Klebsiella pneumonia: symptoms, smear and test rate,

Klebsiella pneumonia refers to a conditionally pathogenic intestinal flora in the human body. Under adverse conditions, infectious diseases and weakening of immunity, the bacterium can lead to various diseases of the respiratory, digestive and urogenital systems. Treatment klebsillieza is difficult because the microorganism quickly develops resistance to antibacterial agents. The basis of disease prevention is compliance with hygiene rules.

Biology of microorganism

Klebsiella pneumoniae belongs to the family of enterobacteria. Microorganisms are immobile, able to grow both in anoxic and aerobic environment, do not have flagella and spores. Bacteria can form a shell, which increases their resistance to antibiotics and human immune cells. Polysaccharides, of which the capsule of bacteria consists, promotes their cohesion with human tissues. Klebsiella pneumonia is a conditionally pathogenic microbe, normally this bacterium is present in a small amount in a healthy person in the intestine. The bacterium is also found on the skin and in the mouth. Under adverse conditions, weakening of the body by other diseases, it becomes the cause of severe infectious diseases.
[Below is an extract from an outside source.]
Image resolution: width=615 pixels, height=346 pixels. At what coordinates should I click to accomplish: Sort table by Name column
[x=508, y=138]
The pathogenicity of the Klebsiella is that, in the course of its vital activity, it produces an enterotoxin and a membrane toxin that damages the cell membranes. When the capsule is destroyed, endotoxin is also released. Infection with Klebsiella occurs by airborne droplets through the respiratory tract and orally( eating with dirty hands, unwashed vegetables and fruits).The source of infection are sick people and carriers of Klebsiella. Infection of the child from the mother is possible in utero, through the placenta or when passing through the birth canal. The incubation period lasts several days. In the human body, bacteria form mucous colonies.

Klebsiella pneumoniae is widespread in nature and causes similar diseases not only in humans, but also in animals. It can be stored for a long time on household items, in soil and water, in dairy products( the bacterium lives and multiplies in the refrigerator for a long time).Klebsiella is sensitive to disinfectants and heating( kills in an hour when heated to 65 degrees).Under anaerobic conditions, 30% of bacterial strains can bind free nitrogen and maintain their viability.
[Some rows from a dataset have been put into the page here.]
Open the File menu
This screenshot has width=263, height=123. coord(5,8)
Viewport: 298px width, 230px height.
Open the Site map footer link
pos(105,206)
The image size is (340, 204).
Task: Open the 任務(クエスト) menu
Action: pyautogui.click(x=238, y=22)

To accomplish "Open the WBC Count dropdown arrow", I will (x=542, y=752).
In recent years, the role of Klebsiella pneumonia in the spread of nosocomial infections has increased. There is a high risk of infection in those patients who have intravenous, urinary catheters and procedures associated with exposure to the respiratory system( inhalation, artificial ventilation and others).Since the bacterium can persist for a long time in the external environment, it is characteristic to form stable foci of nosocomial infection.
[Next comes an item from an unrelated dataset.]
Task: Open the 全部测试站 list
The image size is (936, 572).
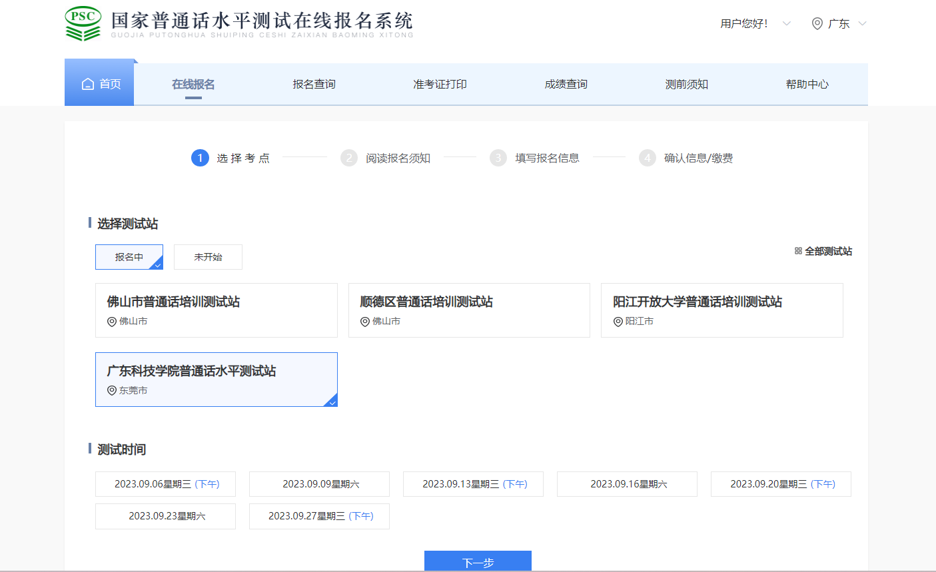Action: pyautogui.click(x=828, y=251)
In healthy people, asymptomatic carriage does not exceed 30% when the microorganism is isolated from the intestine, and in the oral cavity of Klebsiella is present in 1-6% of the population. In hospital conditions, the frequency of Klebsiella pneumonia discharge increases to 77% from the intestine, up to 19% from the nasopharynx and up to 42% from the surface of the hands. The high prevalence of infection in hospitals is also associated with the fact that Klebsiella are able to form biofilms on various surfaces, especially on intravenous and urinary catheters and endotracheal tubes.

Most often, Klebsiella is detected in middle-aged and older men. Risk factors are the following:

  • predisposition to respiratory diseases, especially obstructive pulmonary pathology;
  • old age;
  • associated infectious diseases;
  • immunodeficiency states;
  • alcohol abuse;
  • diabetes;
  • heart failure, liver and kidney disease;
  • long-term glucocorticoid therapy;
  • uncontrolled reception of antibiotics;
  • unfavorable professional conditions( contaminated air, work in medical institutions).

Diseases called

For the first time the bacterium was detected in a person who died of pneumonia, in connection with which she received her name. But Klebsiella pneumonia causes other diseases:

  • urogenital inflammatory diseases;
  • purulent processes in surgical wounds;
  • inflammation of the bile duct;
  • osteomyelitis is a purulent-necrotic process in the bones and bone marrow( the spine most often affects the Klebsiella);
  • meningitis;
  • sepsis in newborns and adults;
  • thrombophlebitis;
  • miscarriage of a child during pregnancy, stillbirth;
  • rhinoscleroma is a granulomatous infectious disease of the nasal membranes;
  • ozena( atrophic rhinitis, malodorous rhinitis) - a progressive atrophic process in the mucosa, cartilage of the nose;
  • acute intestinal infections leading to enteritis or enterocolitis( usually in young children).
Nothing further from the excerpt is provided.